*** Data for the task Section Begins ***

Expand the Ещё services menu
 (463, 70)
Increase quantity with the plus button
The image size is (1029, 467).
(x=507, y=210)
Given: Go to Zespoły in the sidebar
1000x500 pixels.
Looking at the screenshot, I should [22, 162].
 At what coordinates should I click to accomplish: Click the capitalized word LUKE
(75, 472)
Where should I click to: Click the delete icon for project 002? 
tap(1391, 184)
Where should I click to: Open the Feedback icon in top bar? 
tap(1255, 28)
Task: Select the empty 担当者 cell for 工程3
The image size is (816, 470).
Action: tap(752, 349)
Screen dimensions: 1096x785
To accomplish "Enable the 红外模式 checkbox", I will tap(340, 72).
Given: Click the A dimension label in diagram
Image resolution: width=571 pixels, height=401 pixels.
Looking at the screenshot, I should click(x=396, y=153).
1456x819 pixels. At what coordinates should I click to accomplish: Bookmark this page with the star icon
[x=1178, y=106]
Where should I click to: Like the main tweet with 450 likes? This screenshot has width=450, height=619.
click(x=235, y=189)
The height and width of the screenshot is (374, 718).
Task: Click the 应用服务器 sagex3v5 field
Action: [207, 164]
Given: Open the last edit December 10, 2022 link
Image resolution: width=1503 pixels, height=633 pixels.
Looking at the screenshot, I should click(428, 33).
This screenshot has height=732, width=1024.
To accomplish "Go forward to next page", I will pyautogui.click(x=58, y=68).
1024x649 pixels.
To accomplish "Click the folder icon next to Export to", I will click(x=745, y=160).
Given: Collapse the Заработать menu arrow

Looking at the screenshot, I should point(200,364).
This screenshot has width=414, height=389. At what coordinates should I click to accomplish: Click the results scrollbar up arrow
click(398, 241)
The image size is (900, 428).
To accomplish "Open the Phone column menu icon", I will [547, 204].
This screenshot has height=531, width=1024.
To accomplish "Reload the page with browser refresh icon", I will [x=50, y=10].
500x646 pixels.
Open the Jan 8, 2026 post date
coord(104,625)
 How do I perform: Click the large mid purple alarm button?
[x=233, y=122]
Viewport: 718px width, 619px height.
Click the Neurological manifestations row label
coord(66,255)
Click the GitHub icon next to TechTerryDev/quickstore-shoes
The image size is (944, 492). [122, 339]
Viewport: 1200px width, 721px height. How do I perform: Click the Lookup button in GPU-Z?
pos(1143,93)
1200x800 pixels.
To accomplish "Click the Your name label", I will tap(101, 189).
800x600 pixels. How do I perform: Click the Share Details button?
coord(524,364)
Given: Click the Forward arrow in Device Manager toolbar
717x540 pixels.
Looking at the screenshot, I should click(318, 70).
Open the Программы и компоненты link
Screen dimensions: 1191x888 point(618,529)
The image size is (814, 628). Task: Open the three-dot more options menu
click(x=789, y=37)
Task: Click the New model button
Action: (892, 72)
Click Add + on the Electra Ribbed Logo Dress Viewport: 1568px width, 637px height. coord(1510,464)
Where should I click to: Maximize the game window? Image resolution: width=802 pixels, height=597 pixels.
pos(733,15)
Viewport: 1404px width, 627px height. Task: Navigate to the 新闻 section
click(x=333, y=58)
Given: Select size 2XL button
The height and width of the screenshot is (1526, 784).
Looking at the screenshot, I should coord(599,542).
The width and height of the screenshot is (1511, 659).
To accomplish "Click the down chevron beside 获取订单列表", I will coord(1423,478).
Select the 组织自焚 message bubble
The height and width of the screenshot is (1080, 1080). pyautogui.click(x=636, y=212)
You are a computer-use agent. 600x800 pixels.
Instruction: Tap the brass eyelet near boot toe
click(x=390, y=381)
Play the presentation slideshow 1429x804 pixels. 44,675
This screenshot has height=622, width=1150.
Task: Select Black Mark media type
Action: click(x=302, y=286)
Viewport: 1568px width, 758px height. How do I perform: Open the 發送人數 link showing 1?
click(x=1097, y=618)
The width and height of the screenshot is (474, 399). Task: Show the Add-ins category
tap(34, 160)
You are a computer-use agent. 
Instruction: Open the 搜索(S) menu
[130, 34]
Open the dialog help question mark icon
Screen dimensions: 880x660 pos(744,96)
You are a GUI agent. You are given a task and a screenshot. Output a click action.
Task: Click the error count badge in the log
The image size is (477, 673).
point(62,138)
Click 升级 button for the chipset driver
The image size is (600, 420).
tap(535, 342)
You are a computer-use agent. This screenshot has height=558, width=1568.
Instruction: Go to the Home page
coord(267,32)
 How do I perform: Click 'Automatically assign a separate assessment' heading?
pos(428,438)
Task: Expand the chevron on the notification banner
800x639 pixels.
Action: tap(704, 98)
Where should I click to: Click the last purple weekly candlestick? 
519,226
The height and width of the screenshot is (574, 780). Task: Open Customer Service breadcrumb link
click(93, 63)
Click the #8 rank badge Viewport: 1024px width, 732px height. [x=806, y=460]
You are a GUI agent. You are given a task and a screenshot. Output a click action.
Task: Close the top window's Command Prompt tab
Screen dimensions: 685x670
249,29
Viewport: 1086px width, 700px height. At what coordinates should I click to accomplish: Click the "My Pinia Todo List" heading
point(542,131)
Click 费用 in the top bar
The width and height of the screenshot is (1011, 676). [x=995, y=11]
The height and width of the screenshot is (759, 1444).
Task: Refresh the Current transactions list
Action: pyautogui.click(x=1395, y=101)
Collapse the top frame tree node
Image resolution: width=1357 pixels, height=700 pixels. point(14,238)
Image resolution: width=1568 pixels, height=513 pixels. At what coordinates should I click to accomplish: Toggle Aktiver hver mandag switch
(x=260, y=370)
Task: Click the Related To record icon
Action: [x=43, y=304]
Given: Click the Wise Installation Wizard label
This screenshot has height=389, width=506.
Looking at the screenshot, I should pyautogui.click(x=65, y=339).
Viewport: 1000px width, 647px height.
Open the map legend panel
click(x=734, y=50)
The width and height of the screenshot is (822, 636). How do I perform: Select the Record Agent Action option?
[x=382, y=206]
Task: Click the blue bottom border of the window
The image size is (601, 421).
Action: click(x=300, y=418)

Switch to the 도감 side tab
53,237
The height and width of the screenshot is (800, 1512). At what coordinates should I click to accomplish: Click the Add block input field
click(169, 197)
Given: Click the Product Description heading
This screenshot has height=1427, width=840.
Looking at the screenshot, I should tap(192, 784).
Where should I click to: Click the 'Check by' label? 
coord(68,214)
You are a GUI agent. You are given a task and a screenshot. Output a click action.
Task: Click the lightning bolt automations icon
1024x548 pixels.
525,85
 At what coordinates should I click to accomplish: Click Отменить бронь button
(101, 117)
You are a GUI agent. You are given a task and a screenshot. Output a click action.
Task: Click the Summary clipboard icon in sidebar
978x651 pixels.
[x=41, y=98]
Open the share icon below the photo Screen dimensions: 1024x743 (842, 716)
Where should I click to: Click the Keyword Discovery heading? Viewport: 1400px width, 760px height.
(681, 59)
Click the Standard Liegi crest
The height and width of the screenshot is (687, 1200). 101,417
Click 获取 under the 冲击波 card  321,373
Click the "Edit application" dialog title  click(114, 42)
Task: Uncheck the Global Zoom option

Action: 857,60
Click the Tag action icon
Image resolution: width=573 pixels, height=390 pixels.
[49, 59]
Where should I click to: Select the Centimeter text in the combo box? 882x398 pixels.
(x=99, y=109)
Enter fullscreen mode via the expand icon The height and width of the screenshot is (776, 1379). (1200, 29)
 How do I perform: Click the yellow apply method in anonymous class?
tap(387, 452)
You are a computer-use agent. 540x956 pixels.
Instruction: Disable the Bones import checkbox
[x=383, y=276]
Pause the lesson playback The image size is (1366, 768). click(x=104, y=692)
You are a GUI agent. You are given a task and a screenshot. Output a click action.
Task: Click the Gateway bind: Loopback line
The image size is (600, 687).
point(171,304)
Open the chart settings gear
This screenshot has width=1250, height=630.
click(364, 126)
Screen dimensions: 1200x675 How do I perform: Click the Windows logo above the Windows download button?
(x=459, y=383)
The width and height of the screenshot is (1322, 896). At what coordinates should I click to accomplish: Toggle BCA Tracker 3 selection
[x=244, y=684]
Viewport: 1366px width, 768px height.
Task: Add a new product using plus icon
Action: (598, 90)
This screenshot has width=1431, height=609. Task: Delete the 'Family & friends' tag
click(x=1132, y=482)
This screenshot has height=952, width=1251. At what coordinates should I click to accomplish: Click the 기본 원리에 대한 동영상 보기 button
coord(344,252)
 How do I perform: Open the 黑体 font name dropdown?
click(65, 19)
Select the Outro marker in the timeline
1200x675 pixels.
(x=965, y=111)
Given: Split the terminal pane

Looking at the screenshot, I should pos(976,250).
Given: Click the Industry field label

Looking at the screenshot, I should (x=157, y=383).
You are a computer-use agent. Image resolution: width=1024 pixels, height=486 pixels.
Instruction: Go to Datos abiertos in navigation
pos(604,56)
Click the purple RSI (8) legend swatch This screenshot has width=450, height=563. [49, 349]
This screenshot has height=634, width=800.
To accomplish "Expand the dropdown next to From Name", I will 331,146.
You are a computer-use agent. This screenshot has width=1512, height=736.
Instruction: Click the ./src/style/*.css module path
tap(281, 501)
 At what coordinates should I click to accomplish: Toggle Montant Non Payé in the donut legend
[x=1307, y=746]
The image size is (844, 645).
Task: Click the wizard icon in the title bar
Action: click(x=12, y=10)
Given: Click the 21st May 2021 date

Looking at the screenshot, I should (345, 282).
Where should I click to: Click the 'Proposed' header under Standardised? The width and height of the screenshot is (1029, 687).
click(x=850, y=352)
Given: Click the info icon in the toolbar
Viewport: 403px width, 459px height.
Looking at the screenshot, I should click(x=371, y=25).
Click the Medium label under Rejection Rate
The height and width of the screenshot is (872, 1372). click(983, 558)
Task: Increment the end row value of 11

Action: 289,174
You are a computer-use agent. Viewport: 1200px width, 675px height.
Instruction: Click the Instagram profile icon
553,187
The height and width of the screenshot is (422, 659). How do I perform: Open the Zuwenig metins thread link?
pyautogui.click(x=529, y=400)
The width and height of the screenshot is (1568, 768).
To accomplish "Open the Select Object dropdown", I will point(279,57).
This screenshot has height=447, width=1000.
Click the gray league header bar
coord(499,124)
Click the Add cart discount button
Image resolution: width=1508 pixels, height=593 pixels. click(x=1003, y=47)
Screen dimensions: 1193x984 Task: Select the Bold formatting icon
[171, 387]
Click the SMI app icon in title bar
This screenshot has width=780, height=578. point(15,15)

*** Data for the task Section Ends ***

### Exercise:
Each line above that contains the word "chevron" must be copied.

### Exercise response:
To accomplish "Click the down chevron beside 获取订单列表", I will coord(1423,478).
Task: Expand the chevron on the notification banner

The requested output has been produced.